Она взяла тетрадь. Дама в сером у дверей сложила рукоделие.

— И вот ещё что, — сказала она уже другим тоном, будничным, каким говорят о расписании. — Брат зовёт вас, потому что ему с вами легко. Таких людей у него двое, и оба служат, — вам это уже говорили. Так вот: ходите. Что бы я ни насчитала. Ему от вас польза, это я тоже посчитала, и эта графа пока перевешивает.

— А если перестанет перевешивать?

— Узнаете первым.

— Таблицу переписывайте внимательнее, — сказала Анна. — В седьмой есть опечатка. О ней знает даже прислуга.

Она пошла к дверям, и пустота пошла с ней. У самых дверей она сказала, не оборачиваясь, — тем голосом, каким считают.

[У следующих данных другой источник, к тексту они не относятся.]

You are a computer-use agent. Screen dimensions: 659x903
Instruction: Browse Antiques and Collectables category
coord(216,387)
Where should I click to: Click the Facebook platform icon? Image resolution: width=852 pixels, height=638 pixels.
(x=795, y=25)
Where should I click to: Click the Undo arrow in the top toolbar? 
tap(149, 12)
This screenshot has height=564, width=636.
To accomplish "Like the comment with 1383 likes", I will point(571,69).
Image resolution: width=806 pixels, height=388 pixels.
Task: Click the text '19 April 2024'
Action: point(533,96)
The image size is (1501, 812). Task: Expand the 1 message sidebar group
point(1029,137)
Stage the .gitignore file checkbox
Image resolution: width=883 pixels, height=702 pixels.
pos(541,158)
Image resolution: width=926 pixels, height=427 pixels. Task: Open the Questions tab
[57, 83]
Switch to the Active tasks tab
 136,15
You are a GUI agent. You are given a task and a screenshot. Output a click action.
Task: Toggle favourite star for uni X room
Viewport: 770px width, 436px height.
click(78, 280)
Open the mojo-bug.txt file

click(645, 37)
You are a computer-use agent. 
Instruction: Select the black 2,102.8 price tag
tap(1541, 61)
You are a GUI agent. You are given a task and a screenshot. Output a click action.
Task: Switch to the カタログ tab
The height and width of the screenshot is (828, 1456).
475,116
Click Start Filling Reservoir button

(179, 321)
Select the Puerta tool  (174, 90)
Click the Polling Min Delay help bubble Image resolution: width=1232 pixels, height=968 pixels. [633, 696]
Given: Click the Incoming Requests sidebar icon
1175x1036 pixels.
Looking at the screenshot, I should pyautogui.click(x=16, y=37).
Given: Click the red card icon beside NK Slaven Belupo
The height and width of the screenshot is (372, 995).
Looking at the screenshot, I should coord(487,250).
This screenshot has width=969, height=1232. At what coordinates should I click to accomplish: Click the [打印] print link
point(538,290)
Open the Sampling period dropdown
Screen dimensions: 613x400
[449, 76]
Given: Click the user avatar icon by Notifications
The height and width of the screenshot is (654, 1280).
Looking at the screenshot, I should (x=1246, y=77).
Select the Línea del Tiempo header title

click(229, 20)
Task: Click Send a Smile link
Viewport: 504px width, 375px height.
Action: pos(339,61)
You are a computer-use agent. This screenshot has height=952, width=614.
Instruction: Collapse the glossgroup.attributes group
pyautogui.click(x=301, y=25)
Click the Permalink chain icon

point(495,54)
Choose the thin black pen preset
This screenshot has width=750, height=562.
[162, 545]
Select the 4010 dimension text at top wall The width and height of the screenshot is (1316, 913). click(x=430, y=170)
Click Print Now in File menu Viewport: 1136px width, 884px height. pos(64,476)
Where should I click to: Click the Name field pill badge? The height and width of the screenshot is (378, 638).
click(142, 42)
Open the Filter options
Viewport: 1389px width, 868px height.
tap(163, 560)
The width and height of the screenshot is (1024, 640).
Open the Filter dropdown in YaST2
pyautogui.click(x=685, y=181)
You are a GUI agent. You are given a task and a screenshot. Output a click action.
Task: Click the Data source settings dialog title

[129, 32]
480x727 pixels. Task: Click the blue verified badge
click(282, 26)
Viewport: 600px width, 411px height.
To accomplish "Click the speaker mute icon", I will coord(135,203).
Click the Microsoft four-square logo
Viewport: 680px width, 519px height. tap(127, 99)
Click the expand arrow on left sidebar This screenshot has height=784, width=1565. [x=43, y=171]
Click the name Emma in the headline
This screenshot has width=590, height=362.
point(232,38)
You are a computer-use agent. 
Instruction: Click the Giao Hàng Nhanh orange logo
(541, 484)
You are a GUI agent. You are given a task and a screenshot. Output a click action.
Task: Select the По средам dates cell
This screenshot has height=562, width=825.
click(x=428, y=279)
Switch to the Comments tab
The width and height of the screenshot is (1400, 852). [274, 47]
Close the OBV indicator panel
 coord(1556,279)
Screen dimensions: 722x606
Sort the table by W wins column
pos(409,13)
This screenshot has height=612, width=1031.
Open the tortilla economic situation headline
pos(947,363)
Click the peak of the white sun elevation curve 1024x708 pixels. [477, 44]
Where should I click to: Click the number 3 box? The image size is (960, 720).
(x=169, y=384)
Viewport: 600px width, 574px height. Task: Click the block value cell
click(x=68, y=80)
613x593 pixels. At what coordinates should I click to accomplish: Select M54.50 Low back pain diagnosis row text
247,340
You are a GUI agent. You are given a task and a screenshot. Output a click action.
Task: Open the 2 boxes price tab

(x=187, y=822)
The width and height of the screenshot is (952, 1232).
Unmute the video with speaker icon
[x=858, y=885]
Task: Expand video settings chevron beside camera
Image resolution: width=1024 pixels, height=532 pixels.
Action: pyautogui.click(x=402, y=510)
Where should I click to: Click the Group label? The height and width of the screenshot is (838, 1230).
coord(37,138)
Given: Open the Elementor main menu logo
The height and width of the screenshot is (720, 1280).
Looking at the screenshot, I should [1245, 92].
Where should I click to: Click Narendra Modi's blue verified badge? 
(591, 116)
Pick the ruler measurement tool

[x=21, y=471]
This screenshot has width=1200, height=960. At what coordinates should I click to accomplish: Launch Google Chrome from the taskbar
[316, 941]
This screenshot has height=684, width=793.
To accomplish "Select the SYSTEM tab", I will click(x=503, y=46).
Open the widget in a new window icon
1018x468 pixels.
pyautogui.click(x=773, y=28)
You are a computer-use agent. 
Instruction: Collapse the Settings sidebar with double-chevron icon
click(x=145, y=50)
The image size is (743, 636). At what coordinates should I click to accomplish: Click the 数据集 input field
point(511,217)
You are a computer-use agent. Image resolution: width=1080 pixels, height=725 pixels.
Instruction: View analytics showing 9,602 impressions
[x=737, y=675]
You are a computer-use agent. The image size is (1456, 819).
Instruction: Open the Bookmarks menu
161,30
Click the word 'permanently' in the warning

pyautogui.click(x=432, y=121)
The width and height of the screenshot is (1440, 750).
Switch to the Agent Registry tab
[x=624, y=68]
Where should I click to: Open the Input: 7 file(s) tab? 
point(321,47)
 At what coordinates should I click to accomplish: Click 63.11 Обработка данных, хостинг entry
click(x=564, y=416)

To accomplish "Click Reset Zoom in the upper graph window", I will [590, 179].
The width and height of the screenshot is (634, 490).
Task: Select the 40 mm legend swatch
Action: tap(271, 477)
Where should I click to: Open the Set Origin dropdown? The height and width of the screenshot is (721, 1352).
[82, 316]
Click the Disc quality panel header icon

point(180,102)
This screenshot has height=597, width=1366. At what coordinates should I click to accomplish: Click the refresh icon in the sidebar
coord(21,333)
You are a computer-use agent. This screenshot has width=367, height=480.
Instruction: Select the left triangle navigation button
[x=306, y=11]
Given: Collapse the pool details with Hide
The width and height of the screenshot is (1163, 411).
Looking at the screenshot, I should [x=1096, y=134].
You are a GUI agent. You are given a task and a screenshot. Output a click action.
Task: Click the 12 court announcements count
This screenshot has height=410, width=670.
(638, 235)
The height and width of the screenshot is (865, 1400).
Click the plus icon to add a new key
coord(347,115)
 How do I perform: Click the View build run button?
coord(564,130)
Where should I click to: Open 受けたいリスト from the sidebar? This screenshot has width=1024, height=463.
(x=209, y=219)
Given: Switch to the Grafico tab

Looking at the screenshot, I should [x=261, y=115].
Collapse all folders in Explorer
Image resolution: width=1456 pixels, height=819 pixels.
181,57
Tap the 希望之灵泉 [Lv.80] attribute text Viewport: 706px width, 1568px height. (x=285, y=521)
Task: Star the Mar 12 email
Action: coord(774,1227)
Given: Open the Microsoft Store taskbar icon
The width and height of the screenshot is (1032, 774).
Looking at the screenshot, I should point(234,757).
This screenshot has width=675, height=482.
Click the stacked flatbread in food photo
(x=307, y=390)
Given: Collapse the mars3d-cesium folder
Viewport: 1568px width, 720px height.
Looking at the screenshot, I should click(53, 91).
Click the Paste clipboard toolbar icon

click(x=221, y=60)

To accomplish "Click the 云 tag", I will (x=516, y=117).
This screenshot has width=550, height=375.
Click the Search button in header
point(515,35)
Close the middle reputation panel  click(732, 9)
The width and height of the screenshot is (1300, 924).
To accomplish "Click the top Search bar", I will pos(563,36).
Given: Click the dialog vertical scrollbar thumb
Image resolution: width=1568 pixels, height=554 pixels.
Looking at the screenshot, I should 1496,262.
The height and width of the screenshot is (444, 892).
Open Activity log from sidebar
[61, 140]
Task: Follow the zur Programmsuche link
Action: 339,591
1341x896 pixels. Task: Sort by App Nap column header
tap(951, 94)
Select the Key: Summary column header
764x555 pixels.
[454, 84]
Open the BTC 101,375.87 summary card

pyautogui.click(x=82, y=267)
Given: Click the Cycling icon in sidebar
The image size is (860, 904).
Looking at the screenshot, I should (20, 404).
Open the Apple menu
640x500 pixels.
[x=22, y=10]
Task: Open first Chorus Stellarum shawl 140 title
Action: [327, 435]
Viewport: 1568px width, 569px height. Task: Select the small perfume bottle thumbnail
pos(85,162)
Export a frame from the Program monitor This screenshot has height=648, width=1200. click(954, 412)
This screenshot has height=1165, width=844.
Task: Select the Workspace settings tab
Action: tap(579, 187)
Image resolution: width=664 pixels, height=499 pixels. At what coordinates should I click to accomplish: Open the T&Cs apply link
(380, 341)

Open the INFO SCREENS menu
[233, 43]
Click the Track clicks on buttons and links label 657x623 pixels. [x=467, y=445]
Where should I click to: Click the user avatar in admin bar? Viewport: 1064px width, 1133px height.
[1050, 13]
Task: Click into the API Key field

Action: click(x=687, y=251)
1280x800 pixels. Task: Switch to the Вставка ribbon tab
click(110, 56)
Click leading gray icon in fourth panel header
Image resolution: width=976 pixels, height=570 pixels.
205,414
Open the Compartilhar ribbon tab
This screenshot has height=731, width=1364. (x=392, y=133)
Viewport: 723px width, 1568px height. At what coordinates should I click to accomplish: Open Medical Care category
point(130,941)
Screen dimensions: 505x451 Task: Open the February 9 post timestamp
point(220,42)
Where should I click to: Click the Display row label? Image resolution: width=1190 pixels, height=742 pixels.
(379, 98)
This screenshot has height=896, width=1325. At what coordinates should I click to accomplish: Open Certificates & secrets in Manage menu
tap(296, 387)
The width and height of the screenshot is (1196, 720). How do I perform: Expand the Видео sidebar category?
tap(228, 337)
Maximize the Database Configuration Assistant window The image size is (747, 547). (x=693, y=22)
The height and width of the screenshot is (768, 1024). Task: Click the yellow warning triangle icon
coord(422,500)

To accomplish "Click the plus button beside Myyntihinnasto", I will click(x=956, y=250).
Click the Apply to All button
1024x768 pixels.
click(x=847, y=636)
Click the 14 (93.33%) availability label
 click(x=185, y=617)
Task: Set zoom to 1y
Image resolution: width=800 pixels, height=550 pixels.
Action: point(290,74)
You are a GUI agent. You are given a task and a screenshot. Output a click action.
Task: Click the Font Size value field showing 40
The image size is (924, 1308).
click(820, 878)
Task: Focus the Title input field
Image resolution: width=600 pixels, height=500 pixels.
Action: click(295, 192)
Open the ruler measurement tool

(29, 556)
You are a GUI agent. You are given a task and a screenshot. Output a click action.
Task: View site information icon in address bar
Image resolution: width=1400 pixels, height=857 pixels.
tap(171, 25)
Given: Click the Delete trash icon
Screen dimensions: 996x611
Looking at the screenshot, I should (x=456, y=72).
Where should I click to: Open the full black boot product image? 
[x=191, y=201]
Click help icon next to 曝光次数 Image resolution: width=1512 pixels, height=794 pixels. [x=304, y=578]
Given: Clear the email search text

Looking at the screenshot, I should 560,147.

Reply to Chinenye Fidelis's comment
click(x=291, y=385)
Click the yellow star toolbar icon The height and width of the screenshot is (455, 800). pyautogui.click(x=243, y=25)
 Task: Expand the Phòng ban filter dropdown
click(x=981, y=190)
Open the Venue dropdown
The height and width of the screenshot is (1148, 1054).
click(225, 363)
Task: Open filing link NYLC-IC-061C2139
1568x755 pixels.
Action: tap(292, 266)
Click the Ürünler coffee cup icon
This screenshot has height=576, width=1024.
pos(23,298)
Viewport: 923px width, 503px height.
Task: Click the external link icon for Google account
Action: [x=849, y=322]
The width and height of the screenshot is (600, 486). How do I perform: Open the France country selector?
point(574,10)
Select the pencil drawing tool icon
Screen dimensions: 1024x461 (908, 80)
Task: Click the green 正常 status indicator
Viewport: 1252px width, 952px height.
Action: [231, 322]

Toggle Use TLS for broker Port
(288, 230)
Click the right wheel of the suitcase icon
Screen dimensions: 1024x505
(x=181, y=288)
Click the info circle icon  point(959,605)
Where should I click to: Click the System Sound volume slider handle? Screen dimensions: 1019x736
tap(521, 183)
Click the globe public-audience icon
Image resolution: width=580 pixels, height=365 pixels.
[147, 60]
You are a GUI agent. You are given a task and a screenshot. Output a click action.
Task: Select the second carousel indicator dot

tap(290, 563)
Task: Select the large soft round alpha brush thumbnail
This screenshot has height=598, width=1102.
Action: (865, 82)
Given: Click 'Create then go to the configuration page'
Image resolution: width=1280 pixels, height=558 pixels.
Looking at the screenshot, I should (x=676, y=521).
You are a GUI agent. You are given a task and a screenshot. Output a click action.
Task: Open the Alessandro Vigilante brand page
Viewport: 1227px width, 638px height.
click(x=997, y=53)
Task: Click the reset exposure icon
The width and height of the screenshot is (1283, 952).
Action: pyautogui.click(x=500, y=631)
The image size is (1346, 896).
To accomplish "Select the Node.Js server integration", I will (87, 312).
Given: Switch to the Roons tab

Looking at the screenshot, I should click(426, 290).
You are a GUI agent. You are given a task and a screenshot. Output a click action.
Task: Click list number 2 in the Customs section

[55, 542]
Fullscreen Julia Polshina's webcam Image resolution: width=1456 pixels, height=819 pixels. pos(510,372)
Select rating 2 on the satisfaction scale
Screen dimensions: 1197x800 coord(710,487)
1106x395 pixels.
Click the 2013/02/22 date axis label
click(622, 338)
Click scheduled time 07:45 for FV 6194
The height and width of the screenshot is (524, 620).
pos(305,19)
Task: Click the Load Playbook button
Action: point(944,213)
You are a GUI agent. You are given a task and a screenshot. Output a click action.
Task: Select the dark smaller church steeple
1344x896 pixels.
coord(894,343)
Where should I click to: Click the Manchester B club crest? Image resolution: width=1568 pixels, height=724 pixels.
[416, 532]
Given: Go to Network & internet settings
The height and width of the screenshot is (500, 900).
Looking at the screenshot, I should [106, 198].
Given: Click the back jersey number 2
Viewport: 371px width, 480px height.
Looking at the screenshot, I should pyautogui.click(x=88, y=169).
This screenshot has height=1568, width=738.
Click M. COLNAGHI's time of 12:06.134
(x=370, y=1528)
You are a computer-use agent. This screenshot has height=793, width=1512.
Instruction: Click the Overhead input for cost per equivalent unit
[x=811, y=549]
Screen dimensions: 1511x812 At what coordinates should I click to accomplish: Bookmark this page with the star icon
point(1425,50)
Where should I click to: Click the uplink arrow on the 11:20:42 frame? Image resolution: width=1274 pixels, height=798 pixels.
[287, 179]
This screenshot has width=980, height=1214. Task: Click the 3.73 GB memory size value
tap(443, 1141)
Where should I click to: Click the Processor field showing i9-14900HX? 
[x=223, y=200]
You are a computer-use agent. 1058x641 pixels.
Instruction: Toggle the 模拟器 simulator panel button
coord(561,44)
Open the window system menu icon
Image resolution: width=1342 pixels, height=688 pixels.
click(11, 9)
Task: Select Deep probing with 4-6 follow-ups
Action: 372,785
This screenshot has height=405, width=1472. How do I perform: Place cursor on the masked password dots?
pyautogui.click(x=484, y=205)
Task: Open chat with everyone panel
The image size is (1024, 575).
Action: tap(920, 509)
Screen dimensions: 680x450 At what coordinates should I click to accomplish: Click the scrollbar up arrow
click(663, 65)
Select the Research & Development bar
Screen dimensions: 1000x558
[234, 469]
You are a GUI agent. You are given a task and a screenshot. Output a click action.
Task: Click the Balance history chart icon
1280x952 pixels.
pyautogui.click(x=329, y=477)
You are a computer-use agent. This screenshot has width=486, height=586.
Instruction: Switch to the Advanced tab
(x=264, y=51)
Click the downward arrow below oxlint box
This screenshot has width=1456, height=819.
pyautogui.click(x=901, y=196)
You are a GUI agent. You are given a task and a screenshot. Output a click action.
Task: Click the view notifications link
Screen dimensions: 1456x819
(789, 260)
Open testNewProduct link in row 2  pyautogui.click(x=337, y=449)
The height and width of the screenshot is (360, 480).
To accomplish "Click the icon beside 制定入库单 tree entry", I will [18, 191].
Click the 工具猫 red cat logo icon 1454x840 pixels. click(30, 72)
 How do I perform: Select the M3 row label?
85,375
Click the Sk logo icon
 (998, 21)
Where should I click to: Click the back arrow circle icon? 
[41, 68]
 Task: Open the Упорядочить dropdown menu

— Я слежу за тобой, Воротынский. Не оступись.

* * *

Перо я достал из чернильницы не сразу — чернила на нём подсохли, пришлось макать заново. Седьмая таблица лежала раскрытой на той же странице. Опечатка стояла, где сказала Софья: сорок вторая клетка, сорт, которого нет ни в одной банке. Я выписал клетку в тетрадь с пометкой «опеч., спр. у Т.» и посидел над ней дольше, чем требовала клетка.

Учёт мой разрастался. Была ведомость компонентов — самая старая и самая честная из моих бумаг. Была страница на Теодора, с красной строкой, заведённая там, где её никто не прочтёт. Теперь набиралась третья, и в неё просились люди. Дед с его «так и будем говорить всем» вписался туда первым, ещё в усадьбе, просто я тогда не знал, что веду эту страницу. Следом легли старик с кочергой и Софья с тряпкой, потом принц с гитарой и Екатерина с чужим лицом. С сегодняшней среды туда ложилась принцесса, которая считает до трёхсот, чтобы брат дышал, — и которая теперь будет пересчитывать меня всякий раз, как я попадусь ей на глаза. Каждому на этой странице я был должен, и ни с одним не мог расплатиться единственной твёрдой валютой, какая у меня осталась.

Библиотекарь дошёл до конца ящика и задвинул его. Я обмакнул перо и вернулся к сорок третьей клетке.